Thèse soutenue

Des utopies linguistiques aux langues fantastiques : les cas de Orwell, Burgess, Hoban, et Golding

FR  |  
EN
Auteur / Autrice : Sandrine Sorlin
Direction : Frédéric RegardJim Walker
Type : Thèse de doctorat
Discipline(s) : Langue et culture des sociétés anglophones
Date : Soutenance en 2006
Etablissement(s) : École normale supérieure-Lettres et sciences humaines (Lyon ; 2000-2009)

Résumé

FR  |  
EN

Cette thèse s'intéresse aux utopies linguistiques théoriques et fictionnelles, depuis les "langues philosophiques" du XVIIe siècle jusqu'aux langues internationales du XXe siècle (elles-mêmes issues des projets de langues universelles du XIXè siècle), avant de s'attarder sur leurs avatars littéraires au XXe siècle. Quatre romans en particulier sont à l'étude : "Nineteen eighty-four" de George Orwell, "A clockwork orange" d'Anthony Burgess, "Riddley Walker" de Russell Hoban, et "The Inheritors" de William Golding. Ces oeuvres écrites dans un anglais altéré, modifié, déformé, sont analysés à la lumière des inventions utopistes de langue afin de déterminer s'il y a filiation, continuité ou rupture. Il est d'abord proposé une histoire des idées linguistiques afin de bien saisir les motivations, les buts et les enjeux des projets de langue artificielle chargée de décrire le monde de manière exacte et univoque, depuis le "caractère universel" de Francis Bacon jusqu'aux langages formels des logiciens au XXè siècle.
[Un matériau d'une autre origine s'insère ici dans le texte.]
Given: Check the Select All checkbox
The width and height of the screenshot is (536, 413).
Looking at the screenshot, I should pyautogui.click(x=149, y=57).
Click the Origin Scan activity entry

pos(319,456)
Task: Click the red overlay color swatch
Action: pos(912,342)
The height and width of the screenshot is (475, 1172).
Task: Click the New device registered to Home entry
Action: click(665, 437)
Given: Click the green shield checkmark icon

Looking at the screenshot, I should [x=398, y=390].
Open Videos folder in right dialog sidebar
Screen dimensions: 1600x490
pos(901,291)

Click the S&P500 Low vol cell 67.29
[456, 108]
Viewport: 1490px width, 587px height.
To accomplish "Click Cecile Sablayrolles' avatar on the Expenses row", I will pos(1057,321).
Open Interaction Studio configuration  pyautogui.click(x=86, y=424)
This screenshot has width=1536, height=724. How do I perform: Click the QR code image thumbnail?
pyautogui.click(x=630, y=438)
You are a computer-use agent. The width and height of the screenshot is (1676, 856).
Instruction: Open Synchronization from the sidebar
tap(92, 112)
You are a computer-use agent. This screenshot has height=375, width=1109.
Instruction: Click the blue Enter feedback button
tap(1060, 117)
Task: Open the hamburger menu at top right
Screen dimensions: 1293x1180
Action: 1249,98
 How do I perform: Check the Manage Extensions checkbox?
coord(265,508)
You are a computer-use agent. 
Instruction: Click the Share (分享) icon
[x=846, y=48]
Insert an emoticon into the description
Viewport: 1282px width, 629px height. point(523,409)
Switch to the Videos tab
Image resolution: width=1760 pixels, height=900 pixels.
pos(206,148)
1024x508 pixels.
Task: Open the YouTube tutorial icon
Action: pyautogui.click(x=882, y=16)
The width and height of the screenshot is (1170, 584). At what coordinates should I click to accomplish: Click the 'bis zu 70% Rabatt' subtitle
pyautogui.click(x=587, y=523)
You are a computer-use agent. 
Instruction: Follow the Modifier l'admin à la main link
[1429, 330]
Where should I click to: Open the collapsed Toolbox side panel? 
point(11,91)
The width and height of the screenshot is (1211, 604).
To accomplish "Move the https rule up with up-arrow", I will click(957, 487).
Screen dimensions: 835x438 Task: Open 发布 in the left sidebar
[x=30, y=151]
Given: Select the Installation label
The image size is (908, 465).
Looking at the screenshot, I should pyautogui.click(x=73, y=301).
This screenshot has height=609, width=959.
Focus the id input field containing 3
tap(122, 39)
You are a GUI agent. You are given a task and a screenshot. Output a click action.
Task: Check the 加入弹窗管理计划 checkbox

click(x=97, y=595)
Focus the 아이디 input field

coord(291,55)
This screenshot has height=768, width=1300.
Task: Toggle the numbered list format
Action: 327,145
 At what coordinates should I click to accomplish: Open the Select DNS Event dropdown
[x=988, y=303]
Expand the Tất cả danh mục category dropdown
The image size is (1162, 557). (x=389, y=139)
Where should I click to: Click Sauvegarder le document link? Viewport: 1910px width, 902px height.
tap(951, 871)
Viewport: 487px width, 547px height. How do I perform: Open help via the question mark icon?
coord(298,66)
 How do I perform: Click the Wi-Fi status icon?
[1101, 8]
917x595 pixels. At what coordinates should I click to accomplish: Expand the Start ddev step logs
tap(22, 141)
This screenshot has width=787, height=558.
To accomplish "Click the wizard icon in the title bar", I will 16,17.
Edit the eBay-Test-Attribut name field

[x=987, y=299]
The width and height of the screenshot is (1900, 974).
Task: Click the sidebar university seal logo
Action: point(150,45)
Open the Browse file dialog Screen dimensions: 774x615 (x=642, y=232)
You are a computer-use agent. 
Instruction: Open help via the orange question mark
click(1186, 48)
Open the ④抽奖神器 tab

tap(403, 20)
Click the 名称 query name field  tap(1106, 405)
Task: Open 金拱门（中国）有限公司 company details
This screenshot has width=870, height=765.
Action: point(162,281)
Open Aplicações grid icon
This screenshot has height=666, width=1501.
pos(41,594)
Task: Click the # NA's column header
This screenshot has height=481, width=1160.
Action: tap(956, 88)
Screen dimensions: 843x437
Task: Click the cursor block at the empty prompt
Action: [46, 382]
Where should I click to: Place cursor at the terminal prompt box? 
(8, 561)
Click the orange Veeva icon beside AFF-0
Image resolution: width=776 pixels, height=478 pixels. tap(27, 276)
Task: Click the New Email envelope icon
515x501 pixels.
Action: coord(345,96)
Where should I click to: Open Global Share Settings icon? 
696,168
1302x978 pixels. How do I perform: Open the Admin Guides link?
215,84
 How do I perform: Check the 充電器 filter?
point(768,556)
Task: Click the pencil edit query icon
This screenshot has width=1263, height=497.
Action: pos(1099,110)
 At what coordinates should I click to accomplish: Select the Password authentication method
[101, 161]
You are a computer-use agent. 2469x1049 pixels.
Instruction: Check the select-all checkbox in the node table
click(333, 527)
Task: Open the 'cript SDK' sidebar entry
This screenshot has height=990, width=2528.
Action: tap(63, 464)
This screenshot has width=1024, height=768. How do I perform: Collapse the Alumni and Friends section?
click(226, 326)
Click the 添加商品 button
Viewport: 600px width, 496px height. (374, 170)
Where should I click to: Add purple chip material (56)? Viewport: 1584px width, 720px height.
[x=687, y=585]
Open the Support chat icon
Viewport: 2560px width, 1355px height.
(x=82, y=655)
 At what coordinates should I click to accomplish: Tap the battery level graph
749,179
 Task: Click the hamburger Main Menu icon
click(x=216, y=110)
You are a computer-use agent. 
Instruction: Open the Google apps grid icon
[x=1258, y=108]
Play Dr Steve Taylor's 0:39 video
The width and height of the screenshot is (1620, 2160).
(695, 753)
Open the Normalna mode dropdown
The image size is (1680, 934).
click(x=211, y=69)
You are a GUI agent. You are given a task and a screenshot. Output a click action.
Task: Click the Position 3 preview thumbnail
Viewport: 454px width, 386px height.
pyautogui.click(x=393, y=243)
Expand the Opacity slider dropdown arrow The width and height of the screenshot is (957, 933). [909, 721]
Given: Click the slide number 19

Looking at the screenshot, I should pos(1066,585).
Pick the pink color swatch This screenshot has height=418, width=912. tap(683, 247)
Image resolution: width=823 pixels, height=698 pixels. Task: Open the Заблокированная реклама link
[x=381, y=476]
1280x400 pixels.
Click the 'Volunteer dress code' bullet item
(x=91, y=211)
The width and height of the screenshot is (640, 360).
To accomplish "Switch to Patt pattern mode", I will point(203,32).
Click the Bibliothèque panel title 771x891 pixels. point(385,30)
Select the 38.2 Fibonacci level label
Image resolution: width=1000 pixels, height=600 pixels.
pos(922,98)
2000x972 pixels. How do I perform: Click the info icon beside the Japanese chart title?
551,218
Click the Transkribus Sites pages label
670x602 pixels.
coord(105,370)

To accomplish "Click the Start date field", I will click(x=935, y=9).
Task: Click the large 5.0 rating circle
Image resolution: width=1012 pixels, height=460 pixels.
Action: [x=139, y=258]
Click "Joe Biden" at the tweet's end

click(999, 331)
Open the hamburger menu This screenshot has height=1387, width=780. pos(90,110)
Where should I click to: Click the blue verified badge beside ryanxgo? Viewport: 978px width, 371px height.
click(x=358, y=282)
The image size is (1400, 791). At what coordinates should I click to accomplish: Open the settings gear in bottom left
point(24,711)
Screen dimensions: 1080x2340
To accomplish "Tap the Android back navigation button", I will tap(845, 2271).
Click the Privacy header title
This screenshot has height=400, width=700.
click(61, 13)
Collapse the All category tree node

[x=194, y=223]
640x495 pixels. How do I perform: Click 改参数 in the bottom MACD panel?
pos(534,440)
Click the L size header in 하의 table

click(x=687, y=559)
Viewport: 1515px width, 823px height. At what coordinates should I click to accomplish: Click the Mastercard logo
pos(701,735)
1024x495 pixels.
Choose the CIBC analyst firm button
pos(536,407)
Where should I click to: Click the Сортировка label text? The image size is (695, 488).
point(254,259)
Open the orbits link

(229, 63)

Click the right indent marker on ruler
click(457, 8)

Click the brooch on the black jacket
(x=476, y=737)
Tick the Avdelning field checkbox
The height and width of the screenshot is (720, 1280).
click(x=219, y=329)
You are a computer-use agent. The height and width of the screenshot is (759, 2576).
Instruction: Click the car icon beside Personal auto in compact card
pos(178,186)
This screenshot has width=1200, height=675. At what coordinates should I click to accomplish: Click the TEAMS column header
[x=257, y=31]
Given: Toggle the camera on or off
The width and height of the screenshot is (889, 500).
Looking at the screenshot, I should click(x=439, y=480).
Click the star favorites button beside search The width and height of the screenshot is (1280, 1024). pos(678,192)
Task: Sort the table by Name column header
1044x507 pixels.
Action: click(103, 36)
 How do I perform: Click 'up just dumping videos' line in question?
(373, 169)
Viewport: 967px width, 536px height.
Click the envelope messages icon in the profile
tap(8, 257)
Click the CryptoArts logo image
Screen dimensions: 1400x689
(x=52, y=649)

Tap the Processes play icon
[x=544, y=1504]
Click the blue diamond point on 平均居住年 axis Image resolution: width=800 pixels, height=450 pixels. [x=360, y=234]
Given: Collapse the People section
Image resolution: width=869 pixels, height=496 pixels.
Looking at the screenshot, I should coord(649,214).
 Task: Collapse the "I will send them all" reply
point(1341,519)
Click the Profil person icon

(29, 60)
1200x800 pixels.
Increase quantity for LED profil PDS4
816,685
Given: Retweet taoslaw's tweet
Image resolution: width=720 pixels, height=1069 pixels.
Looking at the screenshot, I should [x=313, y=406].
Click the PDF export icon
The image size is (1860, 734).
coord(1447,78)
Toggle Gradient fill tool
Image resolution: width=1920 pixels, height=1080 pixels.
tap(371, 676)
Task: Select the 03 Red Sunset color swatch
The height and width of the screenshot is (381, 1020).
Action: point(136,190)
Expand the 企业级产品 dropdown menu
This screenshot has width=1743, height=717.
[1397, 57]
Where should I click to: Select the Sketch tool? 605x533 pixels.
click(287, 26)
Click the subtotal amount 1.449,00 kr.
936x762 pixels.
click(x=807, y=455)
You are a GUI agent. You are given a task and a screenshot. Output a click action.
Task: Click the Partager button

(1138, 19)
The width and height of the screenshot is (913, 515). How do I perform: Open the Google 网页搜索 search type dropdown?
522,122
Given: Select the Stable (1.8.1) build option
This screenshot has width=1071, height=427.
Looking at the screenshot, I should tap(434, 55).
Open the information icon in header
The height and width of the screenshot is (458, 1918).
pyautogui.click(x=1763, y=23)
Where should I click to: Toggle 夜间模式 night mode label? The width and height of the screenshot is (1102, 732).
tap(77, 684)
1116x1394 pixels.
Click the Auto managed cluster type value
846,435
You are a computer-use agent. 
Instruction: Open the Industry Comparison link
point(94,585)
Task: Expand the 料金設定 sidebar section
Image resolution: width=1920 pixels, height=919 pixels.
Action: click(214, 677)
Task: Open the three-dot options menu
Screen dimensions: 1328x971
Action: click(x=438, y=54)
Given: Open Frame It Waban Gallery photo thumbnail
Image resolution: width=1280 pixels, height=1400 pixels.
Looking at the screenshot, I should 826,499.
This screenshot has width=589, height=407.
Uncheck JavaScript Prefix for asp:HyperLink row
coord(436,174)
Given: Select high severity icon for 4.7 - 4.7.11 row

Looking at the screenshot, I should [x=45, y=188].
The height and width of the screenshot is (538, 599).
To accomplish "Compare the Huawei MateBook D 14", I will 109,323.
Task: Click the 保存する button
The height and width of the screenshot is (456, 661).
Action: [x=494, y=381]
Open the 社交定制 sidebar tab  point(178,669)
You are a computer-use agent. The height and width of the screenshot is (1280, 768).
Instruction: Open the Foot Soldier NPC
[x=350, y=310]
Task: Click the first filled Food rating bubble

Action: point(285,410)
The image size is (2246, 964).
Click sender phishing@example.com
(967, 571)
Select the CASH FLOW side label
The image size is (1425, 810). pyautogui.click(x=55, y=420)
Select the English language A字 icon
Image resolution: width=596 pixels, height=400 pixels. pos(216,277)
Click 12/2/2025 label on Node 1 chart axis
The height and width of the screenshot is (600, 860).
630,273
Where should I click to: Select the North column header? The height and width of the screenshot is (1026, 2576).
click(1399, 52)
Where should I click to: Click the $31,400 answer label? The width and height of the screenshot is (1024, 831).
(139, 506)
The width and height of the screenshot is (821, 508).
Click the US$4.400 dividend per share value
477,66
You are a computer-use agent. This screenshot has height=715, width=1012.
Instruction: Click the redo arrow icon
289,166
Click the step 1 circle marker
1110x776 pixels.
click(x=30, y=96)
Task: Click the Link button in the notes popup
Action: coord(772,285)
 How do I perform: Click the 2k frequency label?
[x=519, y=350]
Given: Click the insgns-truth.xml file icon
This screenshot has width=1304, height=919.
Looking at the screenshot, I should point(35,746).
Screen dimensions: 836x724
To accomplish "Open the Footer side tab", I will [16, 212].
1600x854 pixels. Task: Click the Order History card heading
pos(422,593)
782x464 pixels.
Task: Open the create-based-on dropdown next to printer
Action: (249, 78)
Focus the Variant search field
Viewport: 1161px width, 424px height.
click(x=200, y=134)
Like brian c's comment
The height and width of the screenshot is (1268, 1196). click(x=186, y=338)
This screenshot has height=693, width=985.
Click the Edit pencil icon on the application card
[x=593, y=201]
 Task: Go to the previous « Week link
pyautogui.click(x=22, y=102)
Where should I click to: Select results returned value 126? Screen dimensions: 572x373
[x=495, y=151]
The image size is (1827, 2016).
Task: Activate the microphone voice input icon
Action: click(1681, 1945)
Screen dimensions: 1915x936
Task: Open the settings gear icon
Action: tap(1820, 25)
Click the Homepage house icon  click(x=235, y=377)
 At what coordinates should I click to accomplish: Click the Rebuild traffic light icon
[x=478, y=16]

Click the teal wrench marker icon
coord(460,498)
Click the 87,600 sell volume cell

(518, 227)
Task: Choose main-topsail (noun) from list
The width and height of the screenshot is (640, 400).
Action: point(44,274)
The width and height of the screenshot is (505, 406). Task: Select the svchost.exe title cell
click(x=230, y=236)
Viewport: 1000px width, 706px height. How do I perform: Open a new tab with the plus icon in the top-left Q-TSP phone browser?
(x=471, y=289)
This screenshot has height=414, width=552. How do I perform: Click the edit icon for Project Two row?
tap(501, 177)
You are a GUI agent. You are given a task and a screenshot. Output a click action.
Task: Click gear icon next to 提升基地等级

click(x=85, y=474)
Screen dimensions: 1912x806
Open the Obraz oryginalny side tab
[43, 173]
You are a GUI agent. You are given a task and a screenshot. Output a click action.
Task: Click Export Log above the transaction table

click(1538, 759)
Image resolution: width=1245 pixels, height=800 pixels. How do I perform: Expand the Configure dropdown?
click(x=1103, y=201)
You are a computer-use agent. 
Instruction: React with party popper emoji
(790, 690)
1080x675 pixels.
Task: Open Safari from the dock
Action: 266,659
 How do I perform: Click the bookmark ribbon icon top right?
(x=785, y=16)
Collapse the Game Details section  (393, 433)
L'analyse conduite montre que loin de rendre compte du monde de façon objective et neutre, les projets utopiques, lui imposent un modèle idéologique toujours déjà linguistique. Les romans du XXè siècle s'inscrivent alors en rupture par rapport à ce rêve d'une humanité réconciliée grâce à un langage unique et parfait. Ils présentent en effet des hommes qui ont perdu leurs repères, et le langage qui les traverse, qualifié de "fantastique", est obscur, parfois méconnaissable, jouant toutes ses "imperfections". Mais à travers les déformations qu'il subit, le langage parvient à se libérer du moule idéologique de l'oeuvre et à en sublimer le pessimisme, révélant toute sa puissance interne, génératrice d'être. Cette thèse met en évidence la capacité du langage à structurer ou à produire le monde, qu'il s'agisse du monde réel (les utopies linguistiques) ou du monde fictionnel (les langues fantastiques).